Trees provide many benefits for your property. They provide shade, improve curb appeal, and help to clean the air. However, when the trees around your home become damaged or diseased, they threaten your property and the safety of your family members. Keeping up with regular tree maintenance can prevent problems from occurring.
What is Tree Maintenance?
At a bare minimum, tree maintenance includes monitoring the trees on your property. Depending on their health and condition, some trees may require mulching, nutritional supplements, or occasional pruning. A basic visual inspection of your trees is sometimes enough to catch disease and pest infestations in the earliest stages.
When to Perform Tree Maintenance
A maintenance schedule is helpful for a homeowner to keep track of the care of trees around the property.
Every 3 Years
Mature trees in your yard will occasionally need fertilization to continue to produce beautiful leaf colors and to stay healthy. Approximately every 3 years, use fertilizer to feed your trees.
Call a professional to trim and prune trees. Especially if you have trees that are overhanging the roof or driveway or touching the siding, prune away branches and limbs that could cause damage if they fall.
Annual Tree Maintenance
Every year, mulch around the trees in your yard. Mulch acts as a protective nourishing layer to encourage proper draining and help the tree stay healthy. The mulch should be 2 to 4″ deep and about 6 to 10″ away from the trunk of the tree.
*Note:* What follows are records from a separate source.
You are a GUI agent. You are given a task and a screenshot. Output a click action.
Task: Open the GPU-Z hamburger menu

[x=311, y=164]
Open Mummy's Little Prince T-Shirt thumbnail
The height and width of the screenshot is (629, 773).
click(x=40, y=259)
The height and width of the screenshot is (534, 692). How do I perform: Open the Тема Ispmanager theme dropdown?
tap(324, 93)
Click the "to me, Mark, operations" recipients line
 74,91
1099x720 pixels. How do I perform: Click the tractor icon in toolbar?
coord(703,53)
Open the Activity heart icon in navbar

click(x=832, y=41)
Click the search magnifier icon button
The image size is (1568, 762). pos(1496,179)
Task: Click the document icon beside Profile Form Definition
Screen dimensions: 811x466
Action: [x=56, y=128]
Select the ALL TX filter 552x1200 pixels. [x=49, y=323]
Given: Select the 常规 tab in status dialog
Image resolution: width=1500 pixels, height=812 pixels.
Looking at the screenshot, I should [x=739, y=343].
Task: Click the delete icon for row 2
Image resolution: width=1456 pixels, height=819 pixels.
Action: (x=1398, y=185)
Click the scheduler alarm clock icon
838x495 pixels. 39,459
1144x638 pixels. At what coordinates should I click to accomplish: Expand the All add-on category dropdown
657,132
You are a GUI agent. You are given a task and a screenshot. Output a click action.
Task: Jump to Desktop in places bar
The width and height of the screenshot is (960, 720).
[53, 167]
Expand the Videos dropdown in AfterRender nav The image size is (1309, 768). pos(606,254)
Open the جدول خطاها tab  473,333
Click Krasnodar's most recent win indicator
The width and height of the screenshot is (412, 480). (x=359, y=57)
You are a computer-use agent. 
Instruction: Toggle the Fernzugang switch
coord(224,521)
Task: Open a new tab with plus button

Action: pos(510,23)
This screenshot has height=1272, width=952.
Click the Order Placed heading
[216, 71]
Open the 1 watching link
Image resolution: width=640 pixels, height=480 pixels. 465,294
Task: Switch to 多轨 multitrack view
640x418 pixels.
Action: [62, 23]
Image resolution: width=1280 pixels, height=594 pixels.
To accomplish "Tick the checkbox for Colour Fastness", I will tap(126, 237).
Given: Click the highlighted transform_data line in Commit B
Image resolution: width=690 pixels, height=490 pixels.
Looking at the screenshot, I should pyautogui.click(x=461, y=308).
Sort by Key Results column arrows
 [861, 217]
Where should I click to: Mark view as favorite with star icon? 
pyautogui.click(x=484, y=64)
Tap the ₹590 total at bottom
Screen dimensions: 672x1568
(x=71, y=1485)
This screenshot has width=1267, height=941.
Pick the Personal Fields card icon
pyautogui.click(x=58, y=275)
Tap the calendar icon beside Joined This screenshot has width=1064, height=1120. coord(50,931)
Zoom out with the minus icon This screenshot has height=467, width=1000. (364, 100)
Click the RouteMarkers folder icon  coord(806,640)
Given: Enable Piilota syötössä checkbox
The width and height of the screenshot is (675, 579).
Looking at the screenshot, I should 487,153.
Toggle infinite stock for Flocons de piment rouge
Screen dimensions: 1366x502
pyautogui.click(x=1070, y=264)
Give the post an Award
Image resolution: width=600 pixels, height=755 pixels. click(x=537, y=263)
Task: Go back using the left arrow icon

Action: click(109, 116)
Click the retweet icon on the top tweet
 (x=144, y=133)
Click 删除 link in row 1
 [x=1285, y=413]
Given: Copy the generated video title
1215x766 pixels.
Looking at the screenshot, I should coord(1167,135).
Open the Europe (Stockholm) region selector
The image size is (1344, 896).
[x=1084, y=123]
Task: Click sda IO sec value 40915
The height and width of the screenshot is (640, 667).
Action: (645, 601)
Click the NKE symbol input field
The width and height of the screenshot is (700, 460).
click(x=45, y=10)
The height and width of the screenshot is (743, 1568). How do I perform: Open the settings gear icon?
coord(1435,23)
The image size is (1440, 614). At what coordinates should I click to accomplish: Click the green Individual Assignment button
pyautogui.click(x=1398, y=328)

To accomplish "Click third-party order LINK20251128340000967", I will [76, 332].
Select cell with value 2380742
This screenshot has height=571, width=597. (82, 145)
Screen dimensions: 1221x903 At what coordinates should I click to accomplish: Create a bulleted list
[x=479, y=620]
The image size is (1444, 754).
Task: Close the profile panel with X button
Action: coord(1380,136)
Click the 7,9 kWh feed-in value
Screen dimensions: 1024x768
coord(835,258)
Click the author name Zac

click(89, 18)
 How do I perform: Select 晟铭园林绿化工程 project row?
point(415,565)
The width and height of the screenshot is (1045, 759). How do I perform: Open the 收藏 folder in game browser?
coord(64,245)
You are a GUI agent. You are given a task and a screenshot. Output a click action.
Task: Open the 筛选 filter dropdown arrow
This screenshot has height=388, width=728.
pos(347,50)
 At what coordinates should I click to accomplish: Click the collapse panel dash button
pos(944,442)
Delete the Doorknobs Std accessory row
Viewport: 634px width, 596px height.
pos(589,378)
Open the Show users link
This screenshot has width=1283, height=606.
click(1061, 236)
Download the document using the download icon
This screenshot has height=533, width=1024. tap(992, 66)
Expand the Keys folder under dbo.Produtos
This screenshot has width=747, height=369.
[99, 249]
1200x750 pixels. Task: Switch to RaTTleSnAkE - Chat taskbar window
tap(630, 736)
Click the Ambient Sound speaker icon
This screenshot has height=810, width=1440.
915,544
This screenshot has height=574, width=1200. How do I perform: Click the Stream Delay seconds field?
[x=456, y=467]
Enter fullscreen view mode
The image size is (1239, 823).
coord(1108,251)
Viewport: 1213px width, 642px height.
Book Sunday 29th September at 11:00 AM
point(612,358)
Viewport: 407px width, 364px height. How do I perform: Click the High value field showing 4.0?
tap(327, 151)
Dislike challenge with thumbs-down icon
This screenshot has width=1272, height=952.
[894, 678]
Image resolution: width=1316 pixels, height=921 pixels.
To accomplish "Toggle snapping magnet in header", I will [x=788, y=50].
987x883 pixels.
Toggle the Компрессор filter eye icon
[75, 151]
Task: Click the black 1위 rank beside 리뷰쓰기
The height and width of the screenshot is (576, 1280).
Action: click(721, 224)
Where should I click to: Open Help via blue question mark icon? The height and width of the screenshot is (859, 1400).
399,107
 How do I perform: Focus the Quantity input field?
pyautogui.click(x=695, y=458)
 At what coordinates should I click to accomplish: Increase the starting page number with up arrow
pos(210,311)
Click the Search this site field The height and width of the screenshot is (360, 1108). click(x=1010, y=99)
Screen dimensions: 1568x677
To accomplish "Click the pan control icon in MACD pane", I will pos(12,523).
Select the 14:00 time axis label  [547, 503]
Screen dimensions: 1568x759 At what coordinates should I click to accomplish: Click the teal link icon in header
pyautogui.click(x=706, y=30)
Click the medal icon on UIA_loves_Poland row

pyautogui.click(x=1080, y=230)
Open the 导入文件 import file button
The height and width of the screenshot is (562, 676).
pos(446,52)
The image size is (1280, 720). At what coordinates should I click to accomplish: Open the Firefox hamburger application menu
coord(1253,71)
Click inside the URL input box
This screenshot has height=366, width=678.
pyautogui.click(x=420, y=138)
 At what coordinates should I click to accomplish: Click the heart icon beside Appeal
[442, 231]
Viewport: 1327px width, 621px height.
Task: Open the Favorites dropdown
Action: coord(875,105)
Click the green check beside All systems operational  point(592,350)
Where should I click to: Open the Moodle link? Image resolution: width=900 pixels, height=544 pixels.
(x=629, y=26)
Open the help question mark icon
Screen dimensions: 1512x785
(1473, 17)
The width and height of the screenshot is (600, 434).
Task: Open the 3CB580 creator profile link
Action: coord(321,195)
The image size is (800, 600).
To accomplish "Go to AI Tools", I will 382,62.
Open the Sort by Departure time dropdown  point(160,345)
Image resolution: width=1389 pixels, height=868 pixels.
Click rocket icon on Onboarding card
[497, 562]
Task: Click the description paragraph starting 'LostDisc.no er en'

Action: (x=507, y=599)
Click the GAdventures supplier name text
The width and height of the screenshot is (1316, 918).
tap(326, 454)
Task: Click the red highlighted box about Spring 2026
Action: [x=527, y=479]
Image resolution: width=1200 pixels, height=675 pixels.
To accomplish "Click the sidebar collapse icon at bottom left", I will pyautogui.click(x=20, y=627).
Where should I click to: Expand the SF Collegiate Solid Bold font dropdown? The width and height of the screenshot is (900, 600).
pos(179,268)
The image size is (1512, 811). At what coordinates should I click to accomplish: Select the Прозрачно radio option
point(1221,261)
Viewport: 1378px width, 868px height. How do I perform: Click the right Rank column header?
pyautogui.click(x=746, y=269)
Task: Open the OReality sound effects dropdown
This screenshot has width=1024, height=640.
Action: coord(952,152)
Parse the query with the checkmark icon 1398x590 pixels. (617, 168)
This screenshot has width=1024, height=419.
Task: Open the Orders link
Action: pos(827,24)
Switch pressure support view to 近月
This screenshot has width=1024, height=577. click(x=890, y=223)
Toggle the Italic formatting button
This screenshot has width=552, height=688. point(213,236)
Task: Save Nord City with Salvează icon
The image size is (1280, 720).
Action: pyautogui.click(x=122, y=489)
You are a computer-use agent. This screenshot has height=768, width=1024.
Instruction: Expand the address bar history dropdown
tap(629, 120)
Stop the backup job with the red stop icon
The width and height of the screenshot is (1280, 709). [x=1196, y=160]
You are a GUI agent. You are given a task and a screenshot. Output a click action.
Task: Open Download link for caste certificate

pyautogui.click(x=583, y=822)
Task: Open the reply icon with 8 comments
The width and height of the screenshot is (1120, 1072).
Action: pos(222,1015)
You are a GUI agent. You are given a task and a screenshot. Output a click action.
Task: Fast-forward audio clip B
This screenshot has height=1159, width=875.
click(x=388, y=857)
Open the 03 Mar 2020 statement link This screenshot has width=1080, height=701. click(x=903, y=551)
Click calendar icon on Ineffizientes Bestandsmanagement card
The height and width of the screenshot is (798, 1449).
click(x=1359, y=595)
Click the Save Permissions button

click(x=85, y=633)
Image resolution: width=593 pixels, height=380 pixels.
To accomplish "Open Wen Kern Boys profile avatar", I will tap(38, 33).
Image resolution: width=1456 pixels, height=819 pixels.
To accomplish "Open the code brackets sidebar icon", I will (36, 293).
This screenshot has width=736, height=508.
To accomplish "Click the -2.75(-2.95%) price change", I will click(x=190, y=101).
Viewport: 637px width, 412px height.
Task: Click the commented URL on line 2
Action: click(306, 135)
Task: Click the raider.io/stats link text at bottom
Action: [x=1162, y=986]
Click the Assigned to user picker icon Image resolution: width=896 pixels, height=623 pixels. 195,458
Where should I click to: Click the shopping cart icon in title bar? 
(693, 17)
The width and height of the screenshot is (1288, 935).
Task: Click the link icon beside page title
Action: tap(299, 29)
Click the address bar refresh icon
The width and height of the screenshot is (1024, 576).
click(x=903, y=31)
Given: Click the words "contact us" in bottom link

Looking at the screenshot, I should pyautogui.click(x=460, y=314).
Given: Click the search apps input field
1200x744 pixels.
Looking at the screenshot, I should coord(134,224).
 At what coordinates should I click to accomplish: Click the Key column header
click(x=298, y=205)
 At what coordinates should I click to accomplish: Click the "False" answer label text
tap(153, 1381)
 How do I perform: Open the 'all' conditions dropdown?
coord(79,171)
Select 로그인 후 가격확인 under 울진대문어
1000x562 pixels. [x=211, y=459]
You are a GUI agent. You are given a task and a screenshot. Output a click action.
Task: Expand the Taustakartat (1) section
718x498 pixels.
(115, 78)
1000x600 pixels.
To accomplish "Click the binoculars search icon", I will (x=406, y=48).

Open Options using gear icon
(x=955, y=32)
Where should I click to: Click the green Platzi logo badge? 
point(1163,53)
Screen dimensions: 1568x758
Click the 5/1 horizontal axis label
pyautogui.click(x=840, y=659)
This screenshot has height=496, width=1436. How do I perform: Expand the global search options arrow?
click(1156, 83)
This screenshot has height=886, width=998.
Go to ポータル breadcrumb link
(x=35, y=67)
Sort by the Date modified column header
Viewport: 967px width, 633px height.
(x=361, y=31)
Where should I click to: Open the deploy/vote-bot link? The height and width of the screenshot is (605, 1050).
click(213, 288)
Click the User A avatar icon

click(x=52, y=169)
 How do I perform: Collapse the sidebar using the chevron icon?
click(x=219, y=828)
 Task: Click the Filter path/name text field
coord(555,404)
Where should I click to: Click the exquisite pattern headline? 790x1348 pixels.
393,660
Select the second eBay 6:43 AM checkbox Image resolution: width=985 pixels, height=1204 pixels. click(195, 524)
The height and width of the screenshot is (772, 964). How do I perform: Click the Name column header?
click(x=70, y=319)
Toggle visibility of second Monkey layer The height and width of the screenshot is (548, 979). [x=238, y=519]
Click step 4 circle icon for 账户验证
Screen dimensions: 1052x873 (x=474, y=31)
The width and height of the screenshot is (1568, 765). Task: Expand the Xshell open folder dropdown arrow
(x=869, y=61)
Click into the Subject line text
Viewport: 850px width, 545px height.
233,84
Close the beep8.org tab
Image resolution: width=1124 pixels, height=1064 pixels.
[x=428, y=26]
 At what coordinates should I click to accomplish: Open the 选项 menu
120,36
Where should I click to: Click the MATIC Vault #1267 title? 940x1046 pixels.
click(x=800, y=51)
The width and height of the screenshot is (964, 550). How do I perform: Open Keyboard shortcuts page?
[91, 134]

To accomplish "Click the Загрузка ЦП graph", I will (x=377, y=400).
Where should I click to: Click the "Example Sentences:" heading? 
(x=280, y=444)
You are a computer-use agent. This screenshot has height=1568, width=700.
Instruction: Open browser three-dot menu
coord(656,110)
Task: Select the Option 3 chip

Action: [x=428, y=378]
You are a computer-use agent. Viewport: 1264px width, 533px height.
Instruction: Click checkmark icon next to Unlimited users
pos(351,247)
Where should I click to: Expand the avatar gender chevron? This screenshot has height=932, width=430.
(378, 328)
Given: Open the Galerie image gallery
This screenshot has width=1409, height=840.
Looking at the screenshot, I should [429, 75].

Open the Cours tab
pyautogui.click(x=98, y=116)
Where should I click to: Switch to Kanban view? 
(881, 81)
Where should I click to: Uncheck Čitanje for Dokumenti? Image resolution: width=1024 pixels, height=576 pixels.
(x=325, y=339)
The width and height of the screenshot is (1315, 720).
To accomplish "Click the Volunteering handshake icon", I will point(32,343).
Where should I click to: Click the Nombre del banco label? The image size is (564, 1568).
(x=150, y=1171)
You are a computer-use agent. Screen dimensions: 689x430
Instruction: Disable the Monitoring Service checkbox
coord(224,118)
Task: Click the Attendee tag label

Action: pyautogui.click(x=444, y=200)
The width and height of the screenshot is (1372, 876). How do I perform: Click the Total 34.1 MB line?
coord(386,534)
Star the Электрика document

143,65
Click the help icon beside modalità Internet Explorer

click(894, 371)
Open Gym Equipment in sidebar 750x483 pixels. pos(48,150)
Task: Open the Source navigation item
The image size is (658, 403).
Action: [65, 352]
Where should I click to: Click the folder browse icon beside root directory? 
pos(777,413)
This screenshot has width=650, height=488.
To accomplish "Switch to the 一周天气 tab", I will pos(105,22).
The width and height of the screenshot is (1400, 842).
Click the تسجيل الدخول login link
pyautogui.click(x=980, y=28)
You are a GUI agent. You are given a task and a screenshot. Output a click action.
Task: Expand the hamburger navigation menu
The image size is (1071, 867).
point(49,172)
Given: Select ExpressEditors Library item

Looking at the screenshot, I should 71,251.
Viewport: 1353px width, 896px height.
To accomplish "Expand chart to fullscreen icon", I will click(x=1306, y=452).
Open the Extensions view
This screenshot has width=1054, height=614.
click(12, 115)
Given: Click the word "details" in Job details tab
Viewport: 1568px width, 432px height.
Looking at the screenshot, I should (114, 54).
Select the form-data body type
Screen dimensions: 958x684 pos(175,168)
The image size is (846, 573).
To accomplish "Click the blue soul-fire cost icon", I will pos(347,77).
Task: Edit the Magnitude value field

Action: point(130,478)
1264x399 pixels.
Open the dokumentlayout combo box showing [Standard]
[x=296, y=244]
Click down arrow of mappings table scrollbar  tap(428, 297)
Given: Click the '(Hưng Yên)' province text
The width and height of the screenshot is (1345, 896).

If you’ve planted trees or have young trees on your property, these need fertilizer every year in order to grow strong roots. Water young trees more frequently and fertilize them at least once a year.
Caring for Your Trees Monthly
A big part of tree maintenance is simply noticing when there’s a problem. Once a month, take a walk around your property to inspect the trees. Regularly monitoring their health will help you catch issues early. Look for signs of disease or infection which might include holes in the bark or tree trunk, deformed leaves, stunted growth on some branches, and yellow or brown foliage during spring and summer.
When to Schedule Tree Removal
Even with regular care and maintenance, it is not always possible to save a tree. Sometimes disease has progressed so far or the tree has been so damaged that removal is the only option.
A leaning tree that has become partially uprooted is in danger of falling if the soil around it erodes further. Depending on the location of this tree, this could be an urgent safety issue.
A diseased tree can also affect the other trees on your property. Sometimes a diseased tree may begin to decay from the inside creating a falling hazard. Any tree in the advanced stages of disease should be removed by a professional.